▶ Brief: Copy out the entries word for word. Begin at the line that contains "I want to click on category-label: Netherlands, so" and stop after the last line of the entries.

▶ Recorded information:
------------------------------
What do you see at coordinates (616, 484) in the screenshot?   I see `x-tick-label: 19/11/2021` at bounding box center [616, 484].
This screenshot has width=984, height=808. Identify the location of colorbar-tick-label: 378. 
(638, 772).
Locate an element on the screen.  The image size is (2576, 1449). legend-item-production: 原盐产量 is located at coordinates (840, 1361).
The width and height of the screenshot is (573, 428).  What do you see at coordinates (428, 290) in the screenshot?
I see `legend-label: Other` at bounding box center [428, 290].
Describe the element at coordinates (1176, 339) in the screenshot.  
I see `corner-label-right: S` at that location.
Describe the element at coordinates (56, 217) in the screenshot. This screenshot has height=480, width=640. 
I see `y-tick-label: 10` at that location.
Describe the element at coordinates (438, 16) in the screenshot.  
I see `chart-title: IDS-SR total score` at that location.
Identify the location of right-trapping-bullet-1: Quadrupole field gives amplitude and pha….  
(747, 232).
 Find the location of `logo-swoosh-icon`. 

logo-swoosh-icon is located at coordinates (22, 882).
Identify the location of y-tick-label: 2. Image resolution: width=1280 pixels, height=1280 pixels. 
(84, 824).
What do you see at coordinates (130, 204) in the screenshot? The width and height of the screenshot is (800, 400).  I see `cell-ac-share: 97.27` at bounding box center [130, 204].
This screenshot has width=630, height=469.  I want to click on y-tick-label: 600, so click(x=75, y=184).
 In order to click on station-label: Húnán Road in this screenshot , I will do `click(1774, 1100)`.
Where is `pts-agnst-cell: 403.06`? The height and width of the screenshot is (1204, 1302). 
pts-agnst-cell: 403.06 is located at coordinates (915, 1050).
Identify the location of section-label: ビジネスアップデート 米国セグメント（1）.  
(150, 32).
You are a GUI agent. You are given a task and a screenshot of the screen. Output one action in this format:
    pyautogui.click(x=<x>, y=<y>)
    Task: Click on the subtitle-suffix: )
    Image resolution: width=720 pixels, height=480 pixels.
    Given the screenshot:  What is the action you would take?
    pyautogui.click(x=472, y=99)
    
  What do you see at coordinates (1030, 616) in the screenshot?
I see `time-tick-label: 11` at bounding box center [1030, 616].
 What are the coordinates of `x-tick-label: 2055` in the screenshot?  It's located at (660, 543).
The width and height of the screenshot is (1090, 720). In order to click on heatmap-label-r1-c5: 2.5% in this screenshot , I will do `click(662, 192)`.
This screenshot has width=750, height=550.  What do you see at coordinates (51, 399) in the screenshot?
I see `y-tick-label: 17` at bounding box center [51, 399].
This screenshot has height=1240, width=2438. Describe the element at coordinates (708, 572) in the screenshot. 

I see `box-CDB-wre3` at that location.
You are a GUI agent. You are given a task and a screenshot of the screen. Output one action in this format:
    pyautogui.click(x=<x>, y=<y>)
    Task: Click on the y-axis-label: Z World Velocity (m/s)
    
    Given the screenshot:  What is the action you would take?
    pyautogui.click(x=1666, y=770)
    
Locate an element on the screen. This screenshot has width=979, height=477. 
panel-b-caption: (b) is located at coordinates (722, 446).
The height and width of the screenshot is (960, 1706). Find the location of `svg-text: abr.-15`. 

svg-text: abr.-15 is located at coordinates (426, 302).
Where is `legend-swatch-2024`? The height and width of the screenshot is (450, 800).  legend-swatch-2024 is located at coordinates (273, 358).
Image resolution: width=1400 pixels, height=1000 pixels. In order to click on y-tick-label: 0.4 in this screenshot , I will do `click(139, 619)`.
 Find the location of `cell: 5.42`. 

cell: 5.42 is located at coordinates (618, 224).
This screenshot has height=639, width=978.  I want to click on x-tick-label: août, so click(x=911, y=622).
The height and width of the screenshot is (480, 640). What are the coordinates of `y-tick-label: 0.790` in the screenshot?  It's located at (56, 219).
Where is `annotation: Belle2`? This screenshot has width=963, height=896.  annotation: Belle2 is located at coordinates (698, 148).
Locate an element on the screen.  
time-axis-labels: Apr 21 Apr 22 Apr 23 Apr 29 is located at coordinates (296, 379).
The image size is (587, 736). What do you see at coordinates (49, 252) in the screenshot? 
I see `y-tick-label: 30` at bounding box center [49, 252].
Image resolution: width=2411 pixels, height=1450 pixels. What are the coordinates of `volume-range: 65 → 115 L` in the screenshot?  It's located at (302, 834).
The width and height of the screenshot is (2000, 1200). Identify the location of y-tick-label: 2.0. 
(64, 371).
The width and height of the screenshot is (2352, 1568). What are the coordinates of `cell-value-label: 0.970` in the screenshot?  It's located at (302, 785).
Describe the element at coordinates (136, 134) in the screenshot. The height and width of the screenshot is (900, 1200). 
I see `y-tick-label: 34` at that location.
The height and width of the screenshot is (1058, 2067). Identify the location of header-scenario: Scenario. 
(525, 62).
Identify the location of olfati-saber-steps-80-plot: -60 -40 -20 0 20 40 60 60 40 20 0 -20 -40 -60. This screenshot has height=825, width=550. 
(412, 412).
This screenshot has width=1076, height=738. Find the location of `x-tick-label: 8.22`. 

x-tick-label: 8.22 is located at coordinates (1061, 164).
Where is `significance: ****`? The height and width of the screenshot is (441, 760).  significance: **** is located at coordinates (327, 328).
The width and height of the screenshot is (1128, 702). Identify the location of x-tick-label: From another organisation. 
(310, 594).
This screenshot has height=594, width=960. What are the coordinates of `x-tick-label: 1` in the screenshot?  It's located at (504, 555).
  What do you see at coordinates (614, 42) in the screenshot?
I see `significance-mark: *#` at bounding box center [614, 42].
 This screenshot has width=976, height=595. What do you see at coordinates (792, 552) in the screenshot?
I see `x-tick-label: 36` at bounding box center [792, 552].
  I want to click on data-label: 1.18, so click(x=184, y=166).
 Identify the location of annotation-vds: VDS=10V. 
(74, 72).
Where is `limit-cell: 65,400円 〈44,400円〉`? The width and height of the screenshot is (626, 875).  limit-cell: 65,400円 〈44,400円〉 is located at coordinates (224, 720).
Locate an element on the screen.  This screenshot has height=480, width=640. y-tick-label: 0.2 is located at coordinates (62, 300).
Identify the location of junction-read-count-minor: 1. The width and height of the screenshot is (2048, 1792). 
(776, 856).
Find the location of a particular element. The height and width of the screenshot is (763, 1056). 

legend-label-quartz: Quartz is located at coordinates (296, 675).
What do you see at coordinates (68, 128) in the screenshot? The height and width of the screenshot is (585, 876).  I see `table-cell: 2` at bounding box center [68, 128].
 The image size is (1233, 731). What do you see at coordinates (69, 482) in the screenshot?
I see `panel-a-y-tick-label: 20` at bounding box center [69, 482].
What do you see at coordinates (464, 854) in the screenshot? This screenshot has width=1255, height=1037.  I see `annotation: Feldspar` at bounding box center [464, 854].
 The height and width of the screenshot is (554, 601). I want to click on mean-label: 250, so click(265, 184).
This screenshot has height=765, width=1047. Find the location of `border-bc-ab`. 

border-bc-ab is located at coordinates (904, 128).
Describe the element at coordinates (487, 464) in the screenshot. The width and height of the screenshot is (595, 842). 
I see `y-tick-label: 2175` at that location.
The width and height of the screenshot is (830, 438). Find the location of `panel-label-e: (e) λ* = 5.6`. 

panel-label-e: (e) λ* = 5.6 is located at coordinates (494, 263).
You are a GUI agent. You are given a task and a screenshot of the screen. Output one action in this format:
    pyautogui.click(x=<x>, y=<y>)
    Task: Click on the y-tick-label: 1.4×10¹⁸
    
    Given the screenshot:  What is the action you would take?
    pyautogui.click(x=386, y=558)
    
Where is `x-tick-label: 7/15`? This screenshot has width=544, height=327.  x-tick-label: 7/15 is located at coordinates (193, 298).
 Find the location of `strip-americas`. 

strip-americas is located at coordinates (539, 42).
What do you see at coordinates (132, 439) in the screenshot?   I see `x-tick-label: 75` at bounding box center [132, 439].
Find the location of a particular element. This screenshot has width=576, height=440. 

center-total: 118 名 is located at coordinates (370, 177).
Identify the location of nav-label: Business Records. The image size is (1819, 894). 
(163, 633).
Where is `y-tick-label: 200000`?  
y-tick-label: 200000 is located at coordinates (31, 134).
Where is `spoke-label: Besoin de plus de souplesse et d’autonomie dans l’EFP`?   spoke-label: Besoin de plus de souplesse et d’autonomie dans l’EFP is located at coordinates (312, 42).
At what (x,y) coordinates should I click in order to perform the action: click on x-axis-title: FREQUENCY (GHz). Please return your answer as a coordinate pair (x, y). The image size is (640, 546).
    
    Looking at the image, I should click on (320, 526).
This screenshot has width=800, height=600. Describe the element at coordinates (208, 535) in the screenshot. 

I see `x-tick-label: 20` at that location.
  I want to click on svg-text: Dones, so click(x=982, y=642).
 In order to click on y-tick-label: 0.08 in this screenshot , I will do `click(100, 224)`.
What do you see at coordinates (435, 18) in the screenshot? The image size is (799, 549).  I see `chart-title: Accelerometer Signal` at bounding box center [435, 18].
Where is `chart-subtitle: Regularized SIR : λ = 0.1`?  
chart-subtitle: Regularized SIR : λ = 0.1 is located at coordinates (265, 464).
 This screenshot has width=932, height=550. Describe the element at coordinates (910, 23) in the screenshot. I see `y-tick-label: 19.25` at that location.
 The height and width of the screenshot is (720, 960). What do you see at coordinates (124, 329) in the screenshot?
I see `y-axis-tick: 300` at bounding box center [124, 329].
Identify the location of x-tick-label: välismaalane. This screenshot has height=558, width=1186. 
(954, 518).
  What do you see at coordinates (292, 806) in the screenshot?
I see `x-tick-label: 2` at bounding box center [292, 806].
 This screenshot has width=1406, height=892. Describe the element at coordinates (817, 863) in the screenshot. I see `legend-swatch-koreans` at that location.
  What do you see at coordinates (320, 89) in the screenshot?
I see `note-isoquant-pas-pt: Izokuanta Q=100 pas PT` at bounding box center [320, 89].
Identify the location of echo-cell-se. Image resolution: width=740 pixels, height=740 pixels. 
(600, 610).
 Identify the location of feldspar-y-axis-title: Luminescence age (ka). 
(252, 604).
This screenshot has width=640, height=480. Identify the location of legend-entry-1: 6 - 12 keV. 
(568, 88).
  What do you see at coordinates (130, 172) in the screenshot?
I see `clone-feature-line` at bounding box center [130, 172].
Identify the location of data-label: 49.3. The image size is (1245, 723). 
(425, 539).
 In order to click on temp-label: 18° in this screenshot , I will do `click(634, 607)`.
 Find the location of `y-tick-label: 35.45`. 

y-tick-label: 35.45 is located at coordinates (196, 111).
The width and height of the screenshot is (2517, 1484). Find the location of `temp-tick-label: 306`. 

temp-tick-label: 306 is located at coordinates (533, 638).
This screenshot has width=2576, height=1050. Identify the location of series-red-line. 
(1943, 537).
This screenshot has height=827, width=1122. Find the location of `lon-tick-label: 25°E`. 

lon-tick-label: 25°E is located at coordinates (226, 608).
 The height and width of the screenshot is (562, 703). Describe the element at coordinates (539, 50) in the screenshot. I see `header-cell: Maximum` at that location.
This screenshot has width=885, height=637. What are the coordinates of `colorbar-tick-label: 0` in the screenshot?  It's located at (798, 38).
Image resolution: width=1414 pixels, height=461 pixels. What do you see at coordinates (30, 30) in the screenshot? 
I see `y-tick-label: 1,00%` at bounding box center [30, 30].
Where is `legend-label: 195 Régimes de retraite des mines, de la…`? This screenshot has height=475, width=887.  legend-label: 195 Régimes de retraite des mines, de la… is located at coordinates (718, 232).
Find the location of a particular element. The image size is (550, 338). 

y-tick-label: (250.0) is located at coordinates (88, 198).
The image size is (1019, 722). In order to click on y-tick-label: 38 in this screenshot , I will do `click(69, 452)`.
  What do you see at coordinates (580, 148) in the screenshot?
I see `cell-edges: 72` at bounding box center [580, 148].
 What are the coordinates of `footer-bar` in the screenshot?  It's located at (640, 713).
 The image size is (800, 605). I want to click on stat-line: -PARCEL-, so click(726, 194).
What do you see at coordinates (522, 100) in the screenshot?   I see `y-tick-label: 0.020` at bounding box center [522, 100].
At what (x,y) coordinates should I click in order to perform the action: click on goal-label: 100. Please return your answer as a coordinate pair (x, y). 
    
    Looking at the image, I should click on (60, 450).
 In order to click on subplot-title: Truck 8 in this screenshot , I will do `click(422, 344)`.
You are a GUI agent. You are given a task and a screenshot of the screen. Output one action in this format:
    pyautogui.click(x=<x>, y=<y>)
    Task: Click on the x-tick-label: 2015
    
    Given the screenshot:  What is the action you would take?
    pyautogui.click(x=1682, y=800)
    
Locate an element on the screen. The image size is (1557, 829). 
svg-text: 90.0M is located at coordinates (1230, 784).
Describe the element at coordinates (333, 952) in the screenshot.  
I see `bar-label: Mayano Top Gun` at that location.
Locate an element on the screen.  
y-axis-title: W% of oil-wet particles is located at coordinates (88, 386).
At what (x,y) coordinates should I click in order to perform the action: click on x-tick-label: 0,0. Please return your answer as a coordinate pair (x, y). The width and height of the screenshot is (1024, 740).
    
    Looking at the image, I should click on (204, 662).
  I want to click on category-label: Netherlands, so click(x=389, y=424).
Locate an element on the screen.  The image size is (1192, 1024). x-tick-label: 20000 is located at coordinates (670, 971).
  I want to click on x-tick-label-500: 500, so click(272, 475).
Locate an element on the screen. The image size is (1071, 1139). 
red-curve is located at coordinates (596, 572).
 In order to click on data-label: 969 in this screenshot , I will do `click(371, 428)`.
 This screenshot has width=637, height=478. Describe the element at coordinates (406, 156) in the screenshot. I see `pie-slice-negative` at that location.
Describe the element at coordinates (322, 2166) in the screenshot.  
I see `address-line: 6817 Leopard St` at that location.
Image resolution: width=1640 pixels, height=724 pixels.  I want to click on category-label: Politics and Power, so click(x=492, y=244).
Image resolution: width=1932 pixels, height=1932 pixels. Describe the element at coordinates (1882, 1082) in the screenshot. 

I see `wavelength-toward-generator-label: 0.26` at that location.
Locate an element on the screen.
------------------------------
▶ Task output:
  I want to click on category-label: Netherlands, so click(x=389, y=424).
Locate an element on the screen.  The image size is (1192, 1024). x-tick-label: 20000 is located at coordinates (670, 971).
  I want to click on x-tick-label-500: 500, so click(272, 475).
Locate an element on the screen. The image size is (1071, 1139). 
red-curve is located at coordinates (596, 572).
 In order to click on data-label: 969 in this screenshot , I will do `click(371, 428)`.
 This screenshot has width=637, height=478. Describe the element at coordinates (406, 156) in the screenshot. I see `pie-slice-negative` at that location.
Describe the element at coordinates (322, 2166) in the screenshot.  
I see `address-line: 6817 Leopard St` at that location.
Image resolution: width=1640 pixels, height=724 pixels.  I want to click on category-label: Politics and Power, so click(x=492, y=244).
Image resolution: width=1932 pixels, height=1932 pixels. Describe the element at coordinates (1882, 1082) in the screenshot. 

I see `wavelength-toward-generator-label: 0.26` at that location.
Locate an element on the screen.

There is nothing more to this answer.